Tra gli arrestati c’è anche suor Pat Murphy, religiosa di novant’anni che lavora con migranti e rifugiati a Chicago e che da ben tredici anni organizza tutti i venerdì veglie di preghiera davanti all’agenzia delle migrazioni. Le sue parole, riportate dall’Agenzia Sir, sono significative: «Il trattamento dei migranti dovrebbe oltraggiare tutte le persone di fede». Anche suor Ann Scholz, della Conferenza delle responsabili delle religiose americane, ribadisce questo messaggio: «Siamo qui perché il Vangelo ci obbliga ad agire e siamo indignati per il trattamento orribile riservato alle famiglie e in particolare ai bambini.
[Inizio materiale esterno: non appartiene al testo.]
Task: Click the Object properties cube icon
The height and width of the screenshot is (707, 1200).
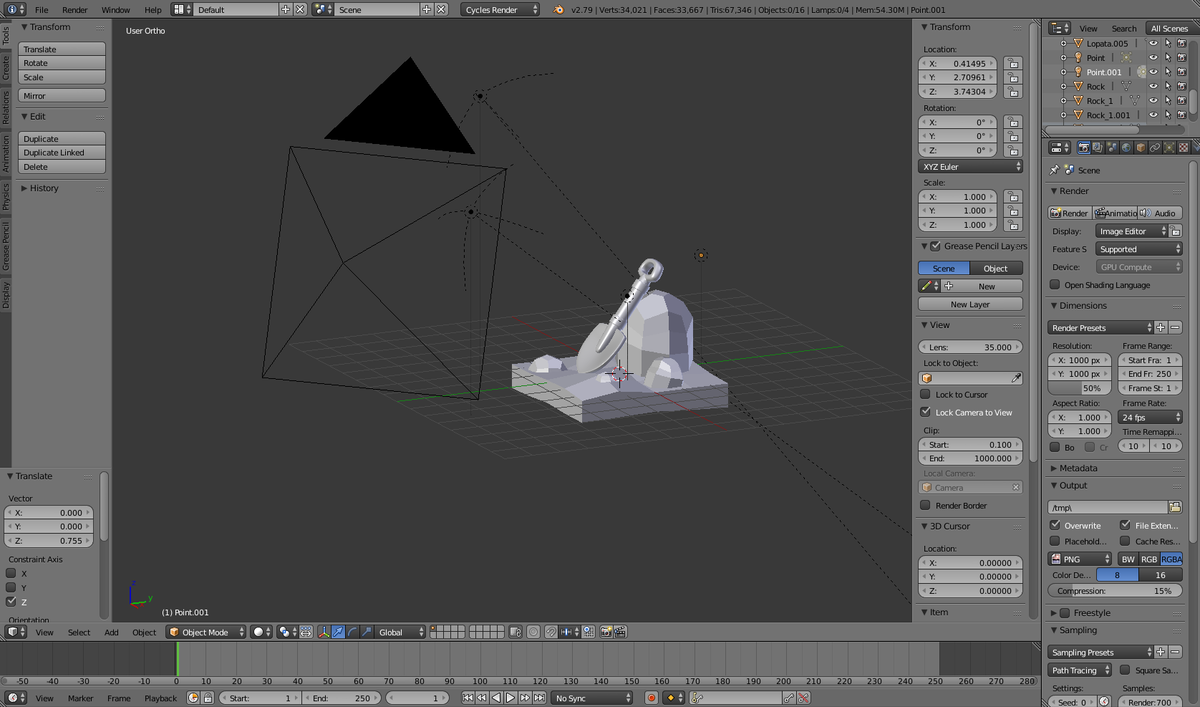Action: point(1140,147)
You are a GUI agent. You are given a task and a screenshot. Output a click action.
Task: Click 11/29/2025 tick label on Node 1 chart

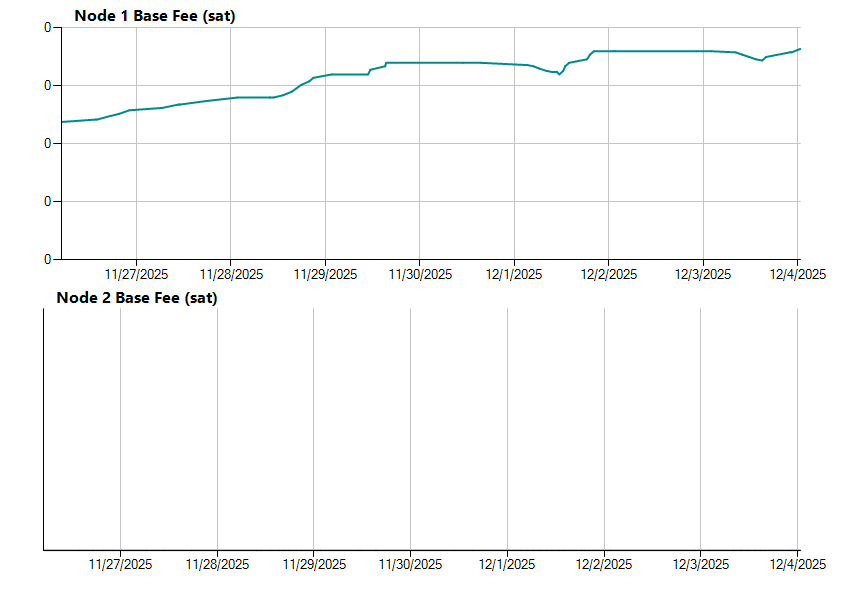click(325, 274)
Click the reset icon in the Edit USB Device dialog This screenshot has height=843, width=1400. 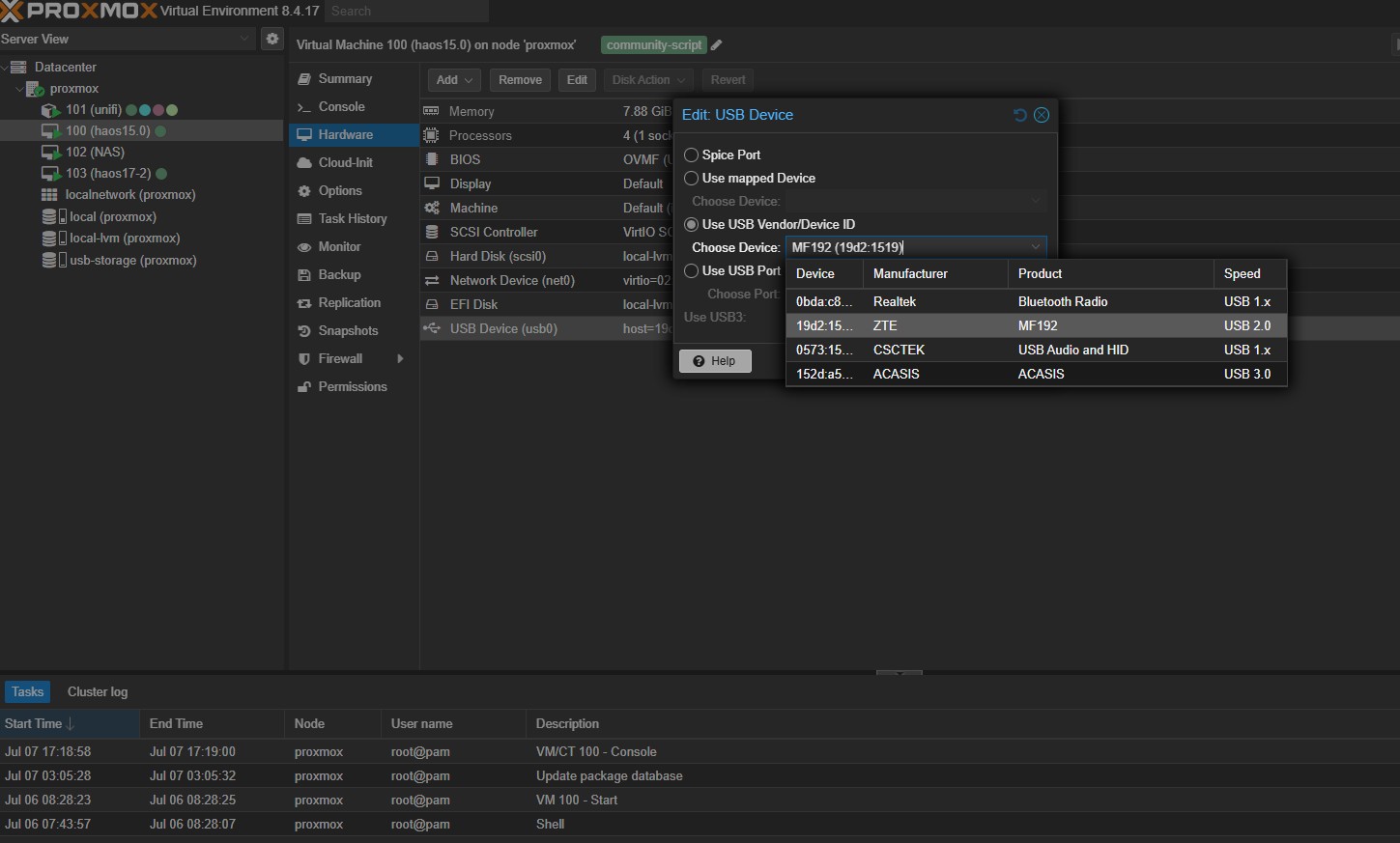[1019, 115]
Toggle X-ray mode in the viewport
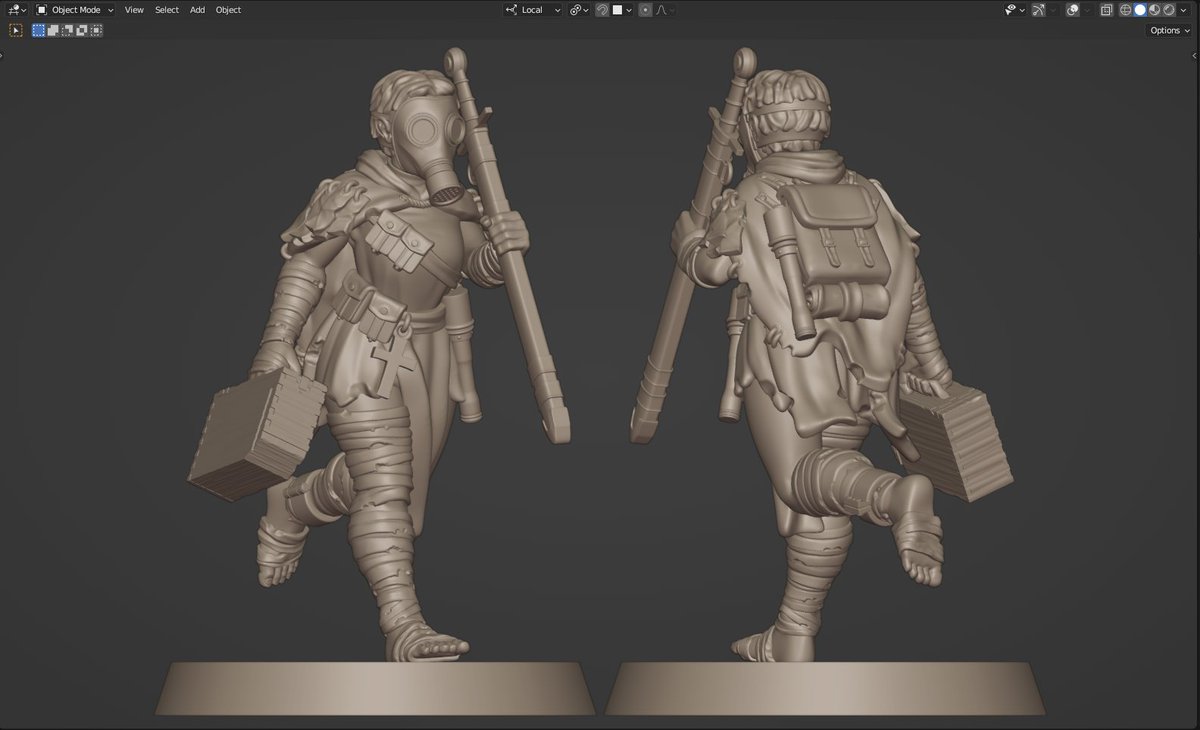 pyautogui.click(x=1106, y=9)
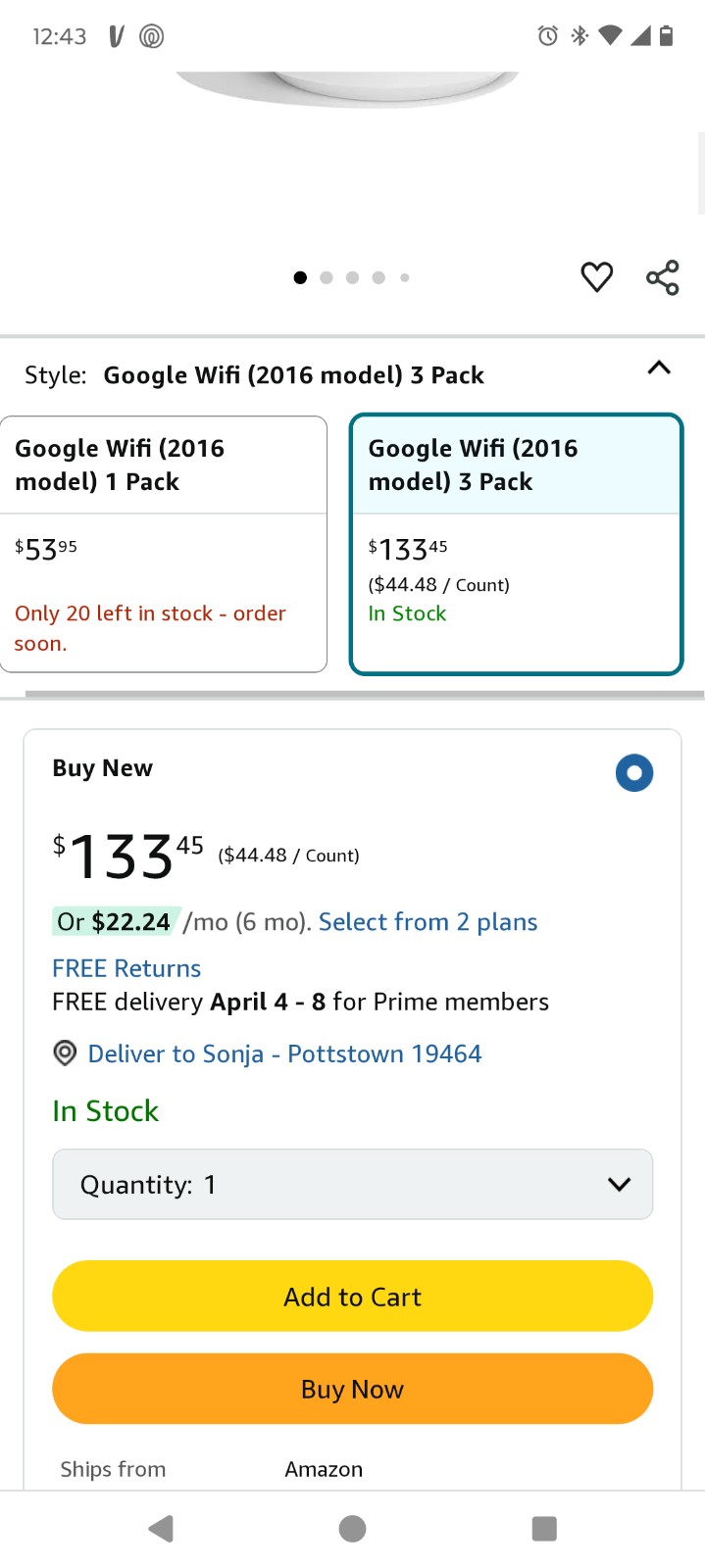This screenshot has width=705, height=1568.
Task: Tap the alarm clock status icon
Action: (x=548, y=36)
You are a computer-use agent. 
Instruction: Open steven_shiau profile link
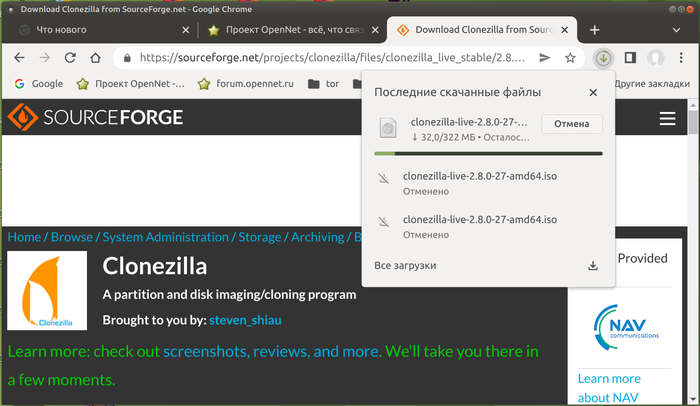tap(245, 320)
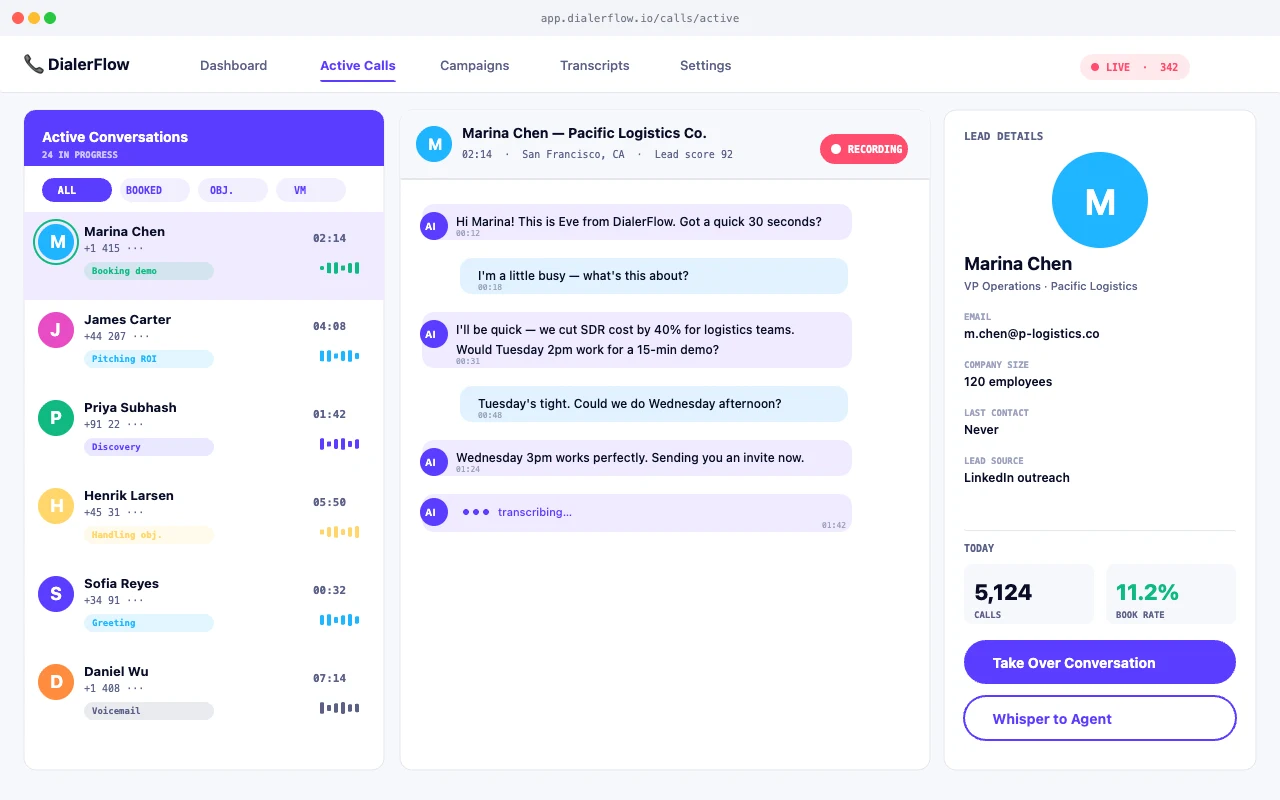Click Take Over Conversation button
The width and height of the screenshot is (1280, 800).
coord(1100,663)
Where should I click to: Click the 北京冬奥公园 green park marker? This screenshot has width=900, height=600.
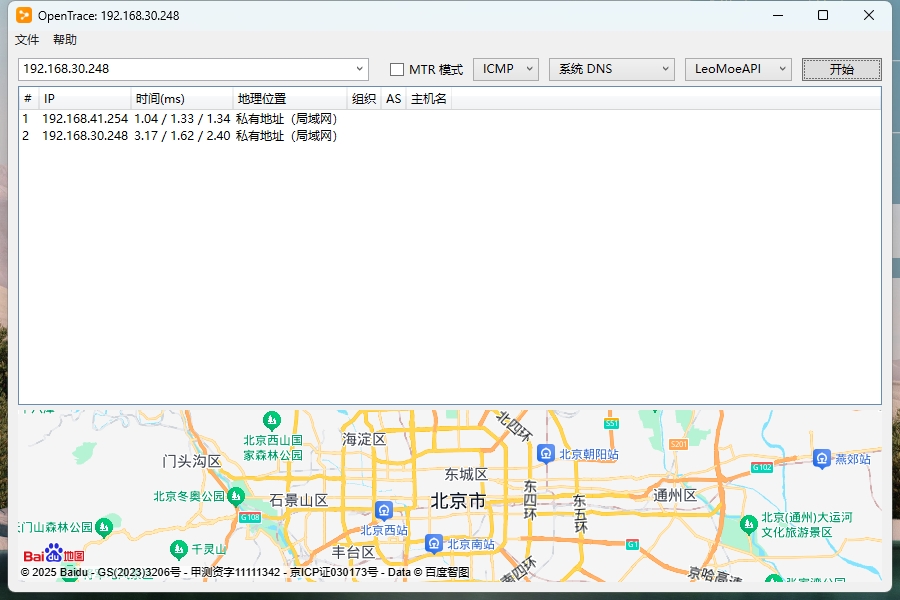tap(236, 496)
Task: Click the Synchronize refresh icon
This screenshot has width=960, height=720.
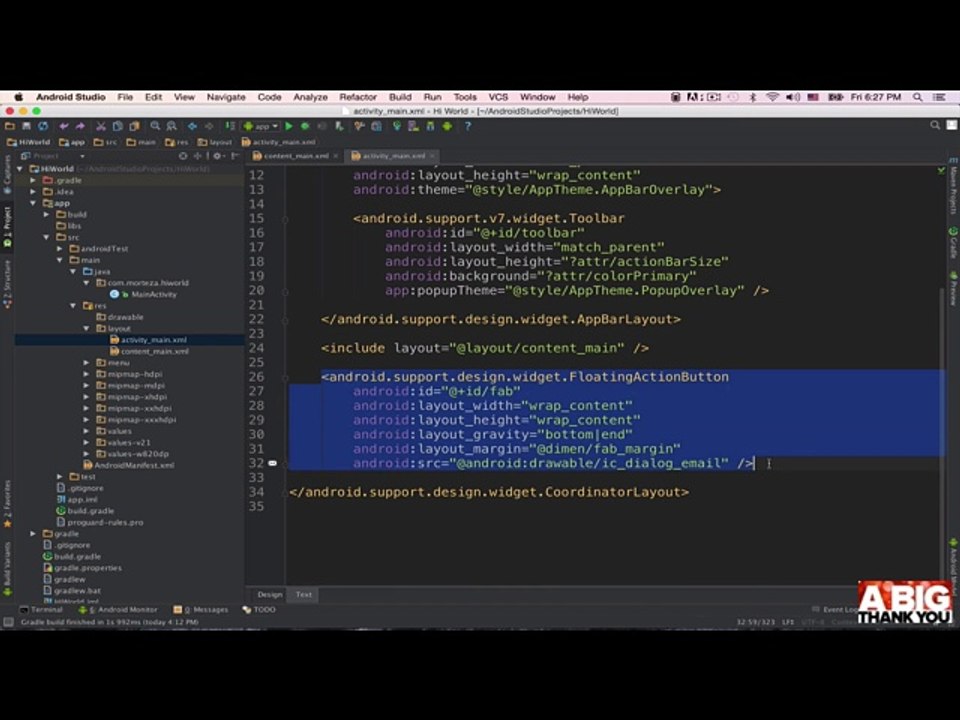Action: click(x=43, y=126)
Questo trattamento non può continuare nel nostro nome».
In tutto il Paese, dopo l’annuncio dei raid degli agenti dell’immigrazione, centinaia di persone di tutte le fedi si sono mobilitate per manifestare contro le leggi sulla migrazione e lo stop al trattenimento dei migranti, in particolare dei bambini separati dalle famiglie, nei centri di detenzione al confine con il Messico. A questi appuntamenti è stato dato il nome di “Luci per la libertà”, con la Statua della Libertà, icona dell’accoglienza negli Usa, scelta come simbolo.
A New York, di fronte ai tribunali dell’immigrazione, la pastora cristiana Kaji Douša, inserita nella lista delle persone da tenere sotto controllo per la sua posizione verso la tutela dei migranti, ha ricordato che «per chiunque affermi di essere un cristiano e ignora che Gesù era un rifugiato e un immigrato ci saranno conseguenze nella vita eterna». Il cardinale di New York Timothy M. Dolan ha ricordato che il Paese è per definizione «nazione di immigrati». Dieci manifestanti di religione ebraica sono entrati per protesta nell’Agenzia per il controllo delle frontiere e dell’immigrazione a Washington. Le pressioni sul Congresso continuano.